The sum of two digit number and the number formed by reversing the digits is 65. Find the number, if one of the digits is one more than the other?

Answer

**step1** Understanding the problem and representing the digits

The problem asks us to find a two-digit number. A two-digit number is made up of a tens digit and a ones digit.
Let's represent the digit in the tens place as 'A' and the digit in the ones place as 'B'.
For example, if the number were 42, then 'A' would be 4 (representing 4 tens) and 'B' would be 2 (representing 2 ones).

**step2** Representing the original number and the reversed number using place value

The value of the original two-digit number can be found by adding the value of its tens digit and its ones digit.
The value of 'A' in the tens place is $$10 \times A$$.
The value of 'B' in the ones place is $$1 \times B$$, or simply $$B$$.
So, the original number is $$(10 \times A) + B$$.
When the digits are reversed, 'B' becomes the tens digit and 'A' becomes the ones digit.
The value of 'B' in the tens place is $$10 \times B$$.
The value of 'A' in the ones place is $$1 \times A$$, or simply $$A$$.
So, the number formed by reversing the digits is $$(10 \times B) + A$$.

**step3** Setting up the sum based on the problem statement

The problem states that the sum of the original two-digit number and the number formed by reversing the digits is 65.
We can write this as:
$$(10 \times A + B) + (10 \times B + A) = 65$$

**step4** Simplifying the sum

Now, let's combine the like place values:
We have $$10 \times A$$ and $$A$$ (which is $$1 \times A$$).
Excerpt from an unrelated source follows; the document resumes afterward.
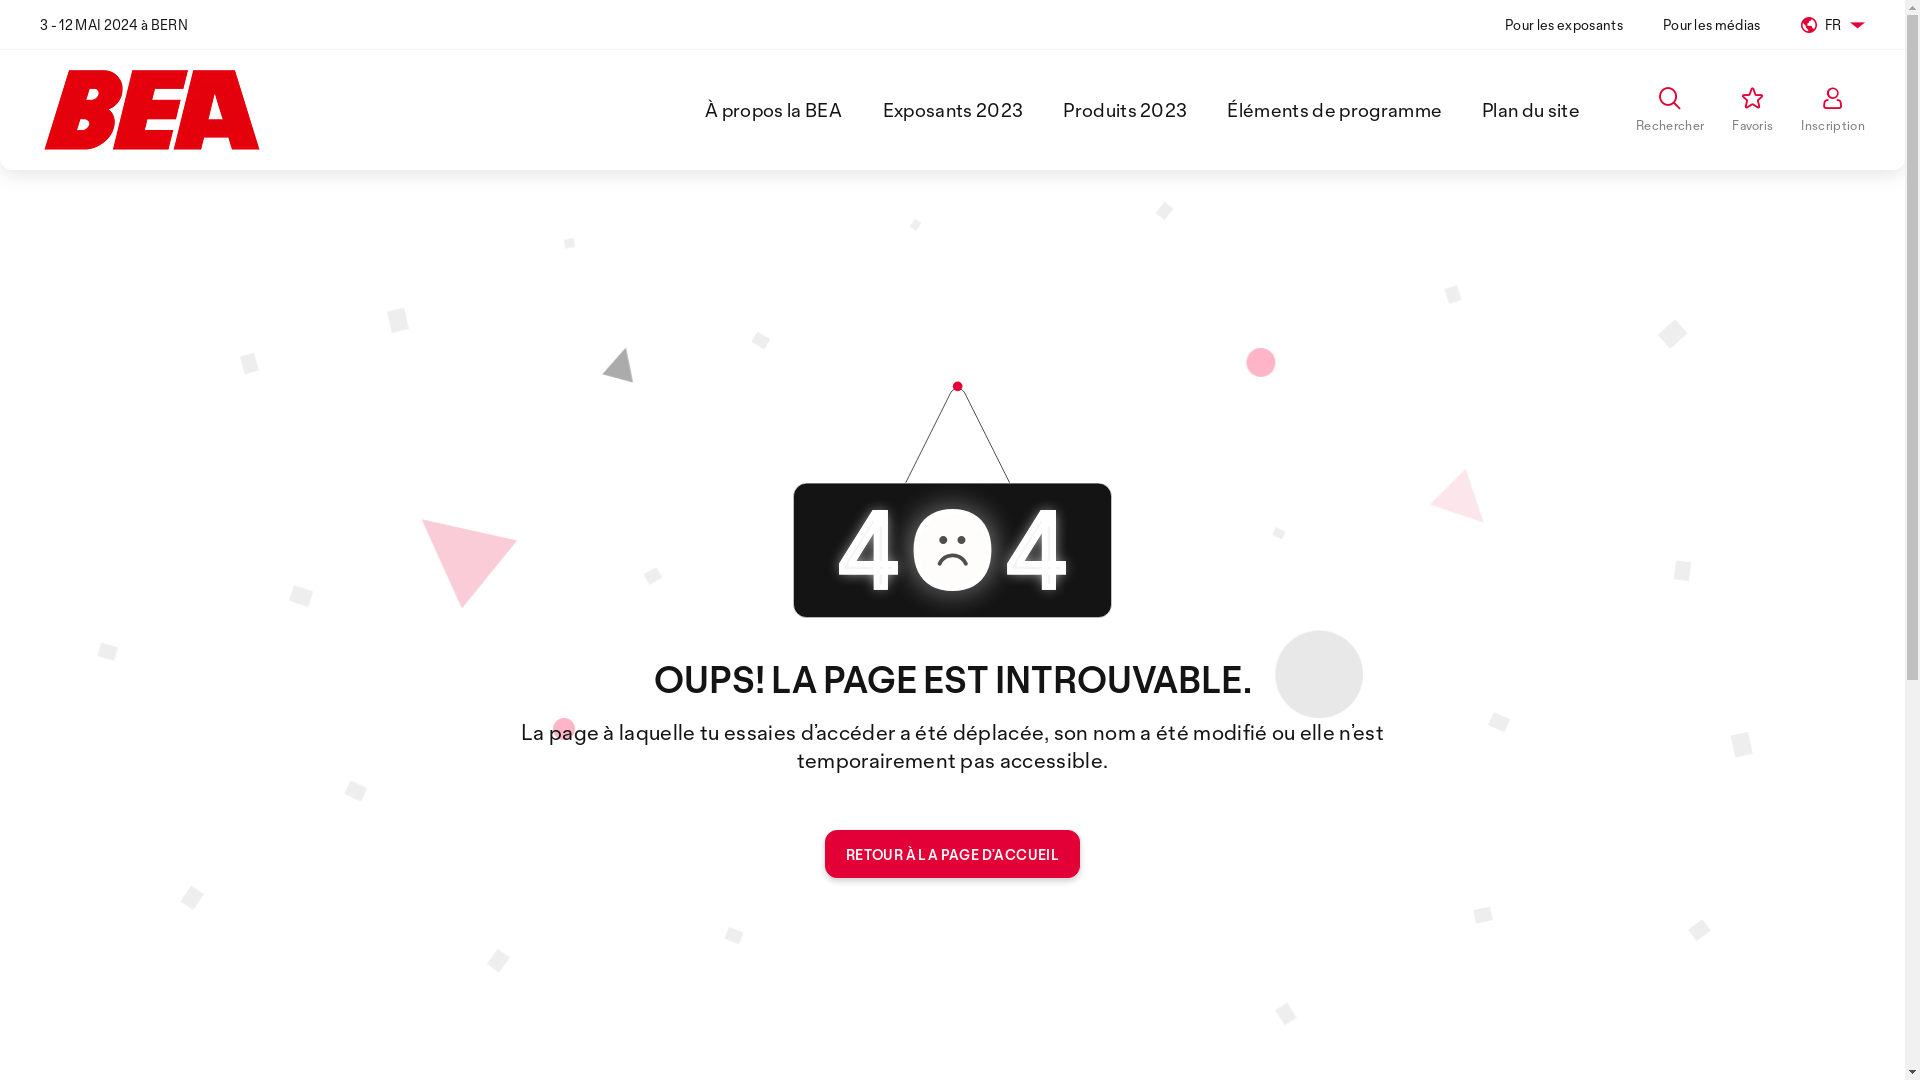 This screenshot has width=1920, height=1080. What do you see at coordinates (1531, 110) in the screenshot?
I see `Plan du site` at bounding box center [1531, 110].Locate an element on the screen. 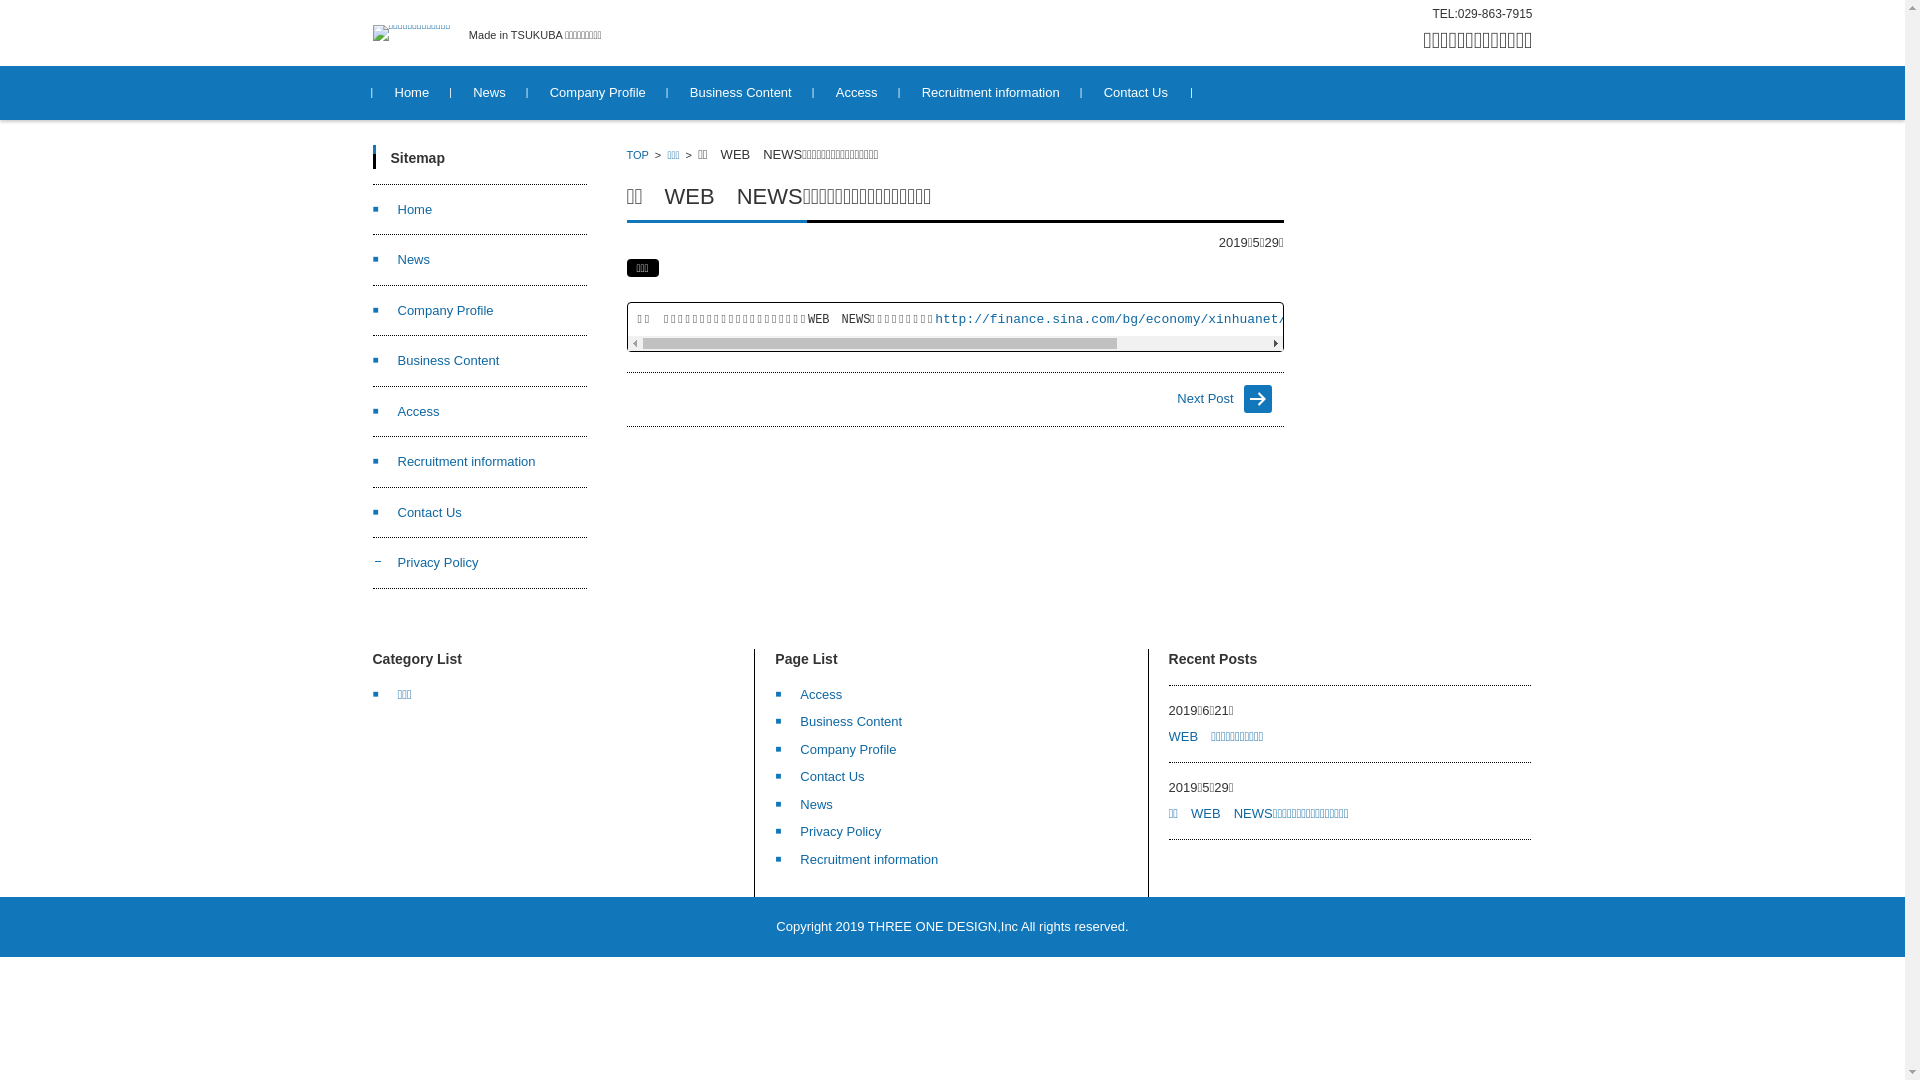 This screenshot has width=1920, height=1080. TOP is located at coordinates (638, 154).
Adding them together gives $$11 \times A$$.
We have $$B$$ (which is $$1 \times B$$) and $$10 \times B$$. Adding them together gives $$11 \times B$$.
So, the equation becomes:
$$11 \times A + 11 \times B = 65$$
We can see that both terms on the left side have 11. We can factor out 11:
$$11 \times (A + B) = 65$$

**step5** Analyzing the sum of the digits

To find the sum of the digits (A + B), we need to divide 65 by 11:
$$A + B = \frac{65}{11}$$
Let's perform the division of 65 by 11:
$$65 \div 11$$
We know that $$11 \times 5 = 55$$ and $$11 \times 6 = 66$$.
Since 65 is between 55 and 66, the result of $$65 \div 11$$ is not a whole number. It is $$5 \text{ with a remainder of } 10$$, or $$5 \frac{10}{11}$$.

**step6** Determining if a solution exists

For 'A' and 'B' to be digits of a number, they must be whole numbers (integers from 0 to 9, with 'A' being from 1 to 9 since it's a two-digit number's tens digit). If 'A' and 'B' are whole numbers, their sum (A + B) must also be a whole number.
However, we found that $$(A + B)$$ must be $$\frac{65}{11}$$, which is not a whole number.
This means there are no whole number digits 'A' and 'B' that satisfy the condition that their sum, when multiplied by 11, equals 65.

**step7** Conclusion

Because the sum of two digits must be a whole number, and our calculations show that the sum of the digits would have to be a fraction ($$5 \frac{10}{11}$$), there is no two-digit number that can satisfy the given condition that the sum of the number and its reverse is 65. The additional condition about one digit being one more than the other cannot be applied as no such number exists.